The history of the English language in fact started with the arrival of three Germanic tribes who conquered Britain during the 5th century AD. These ethnic groups, the Angles, the Saxons and the Jutes, crossed the North Sea from what today is Denmark and northern Germany. At that time the inhabitants of Britain spoke a Celtic language. Celts are a member of an ancient group of people who lived in parts of Western Europe. But most of the Celtic speakers were moved towards west and north by the invaders - mainly into what is now Wales, Scotland and Ireland. The Angles came from Englaland and their language was called Englisc – from which the words England and English are derived. (Also called Anglo-Saxon is an early form of the English that was spoken and written in parts of what are now England and south-eastern Scotland between the mid-5th century and the mid-12th century).
Historically English originated from several dialects, now collectively termed Old English.
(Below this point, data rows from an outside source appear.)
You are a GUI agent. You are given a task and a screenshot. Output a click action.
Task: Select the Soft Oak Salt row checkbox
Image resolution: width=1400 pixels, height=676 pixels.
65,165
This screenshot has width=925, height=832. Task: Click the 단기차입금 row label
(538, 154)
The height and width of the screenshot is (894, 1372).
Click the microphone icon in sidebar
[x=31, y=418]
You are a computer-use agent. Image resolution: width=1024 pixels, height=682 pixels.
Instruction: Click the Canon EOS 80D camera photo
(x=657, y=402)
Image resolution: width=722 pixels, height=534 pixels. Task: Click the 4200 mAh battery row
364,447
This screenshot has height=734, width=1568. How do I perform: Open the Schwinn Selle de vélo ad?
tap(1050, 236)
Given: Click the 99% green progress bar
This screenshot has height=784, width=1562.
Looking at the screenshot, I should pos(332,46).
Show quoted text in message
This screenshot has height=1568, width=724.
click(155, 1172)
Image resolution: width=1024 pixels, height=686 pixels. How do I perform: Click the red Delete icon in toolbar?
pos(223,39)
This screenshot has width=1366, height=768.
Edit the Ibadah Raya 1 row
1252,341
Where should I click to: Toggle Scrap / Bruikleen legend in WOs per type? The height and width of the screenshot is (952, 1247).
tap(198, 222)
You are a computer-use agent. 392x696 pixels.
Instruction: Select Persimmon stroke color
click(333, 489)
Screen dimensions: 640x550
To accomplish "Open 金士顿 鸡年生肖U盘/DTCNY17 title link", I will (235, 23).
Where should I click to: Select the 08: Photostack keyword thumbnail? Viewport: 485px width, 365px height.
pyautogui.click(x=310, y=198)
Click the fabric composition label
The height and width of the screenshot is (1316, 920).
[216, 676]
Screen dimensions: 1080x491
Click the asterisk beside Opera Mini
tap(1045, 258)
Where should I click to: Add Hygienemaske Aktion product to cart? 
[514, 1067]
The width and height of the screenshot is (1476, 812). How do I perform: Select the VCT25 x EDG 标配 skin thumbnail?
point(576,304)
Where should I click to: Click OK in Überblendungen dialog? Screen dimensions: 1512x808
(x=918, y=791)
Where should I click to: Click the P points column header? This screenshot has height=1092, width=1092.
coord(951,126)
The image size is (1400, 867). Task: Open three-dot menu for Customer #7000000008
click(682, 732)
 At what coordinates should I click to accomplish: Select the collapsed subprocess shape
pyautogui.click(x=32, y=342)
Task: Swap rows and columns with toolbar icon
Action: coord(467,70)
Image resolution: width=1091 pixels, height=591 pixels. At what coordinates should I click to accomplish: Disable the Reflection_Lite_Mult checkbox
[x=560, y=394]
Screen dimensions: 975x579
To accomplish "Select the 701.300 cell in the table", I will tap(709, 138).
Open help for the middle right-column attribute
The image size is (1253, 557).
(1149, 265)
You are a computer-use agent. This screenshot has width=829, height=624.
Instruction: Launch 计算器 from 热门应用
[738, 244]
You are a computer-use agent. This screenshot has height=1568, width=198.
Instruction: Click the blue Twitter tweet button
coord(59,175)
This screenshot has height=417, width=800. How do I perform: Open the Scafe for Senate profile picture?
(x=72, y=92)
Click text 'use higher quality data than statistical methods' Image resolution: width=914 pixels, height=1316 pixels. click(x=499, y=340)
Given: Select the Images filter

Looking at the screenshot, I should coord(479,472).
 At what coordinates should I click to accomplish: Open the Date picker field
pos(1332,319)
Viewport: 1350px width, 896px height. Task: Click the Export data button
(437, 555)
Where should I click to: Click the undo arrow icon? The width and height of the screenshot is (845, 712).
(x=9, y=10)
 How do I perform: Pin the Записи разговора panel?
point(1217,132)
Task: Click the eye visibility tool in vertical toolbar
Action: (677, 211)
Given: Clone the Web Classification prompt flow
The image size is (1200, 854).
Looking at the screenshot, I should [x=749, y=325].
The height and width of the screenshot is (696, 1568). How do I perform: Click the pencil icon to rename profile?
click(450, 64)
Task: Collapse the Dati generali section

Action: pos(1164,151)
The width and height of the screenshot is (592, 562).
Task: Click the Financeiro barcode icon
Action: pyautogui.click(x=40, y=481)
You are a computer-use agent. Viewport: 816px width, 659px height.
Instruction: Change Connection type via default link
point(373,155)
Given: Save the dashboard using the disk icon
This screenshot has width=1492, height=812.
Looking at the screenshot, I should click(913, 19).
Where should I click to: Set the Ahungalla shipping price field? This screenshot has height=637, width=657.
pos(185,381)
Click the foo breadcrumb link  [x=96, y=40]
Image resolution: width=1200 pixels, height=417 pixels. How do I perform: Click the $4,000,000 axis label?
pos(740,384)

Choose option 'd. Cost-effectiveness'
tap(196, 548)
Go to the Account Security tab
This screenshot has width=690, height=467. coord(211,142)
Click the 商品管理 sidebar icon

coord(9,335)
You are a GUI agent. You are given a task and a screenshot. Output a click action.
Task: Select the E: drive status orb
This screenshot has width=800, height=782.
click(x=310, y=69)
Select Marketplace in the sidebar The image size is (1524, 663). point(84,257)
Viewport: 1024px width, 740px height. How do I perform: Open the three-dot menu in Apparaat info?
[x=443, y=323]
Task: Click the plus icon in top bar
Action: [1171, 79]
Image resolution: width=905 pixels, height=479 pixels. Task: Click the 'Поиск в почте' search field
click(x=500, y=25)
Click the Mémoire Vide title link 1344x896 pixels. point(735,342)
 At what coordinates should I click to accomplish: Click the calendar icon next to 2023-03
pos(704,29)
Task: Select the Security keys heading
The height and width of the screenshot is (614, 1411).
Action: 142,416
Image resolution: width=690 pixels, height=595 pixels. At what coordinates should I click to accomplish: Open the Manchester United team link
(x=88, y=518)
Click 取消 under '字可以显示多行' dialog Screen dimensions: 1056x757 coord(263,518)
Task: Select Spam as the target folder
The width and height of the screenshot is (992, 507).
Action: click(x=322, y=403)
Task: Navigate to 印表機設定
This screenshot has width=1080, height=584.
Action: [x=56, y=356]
Old English developed into Middle English, words heavily borrowing from the Norman (Anglo-French) vocabulary and spelling gatherings. A significant number of English words, especially technical words, have been constructed based on roots from Latin and ancient Greek as well.
As a result of the military, economic, scientific, political, and cultural influence of the British Empire during the 18th, 19th, and early 20th centuries and of the United States since the mid 20th century it has become the lingua franca (language that people use to communicate when they have different first languages) in many parts of the world.
It is used extensively as a second language and as an official language in Commonwealth countries (an organization of countries that used to be under the political control of the United Kingdom) and many international organizations. Also English is the official language of Olympics.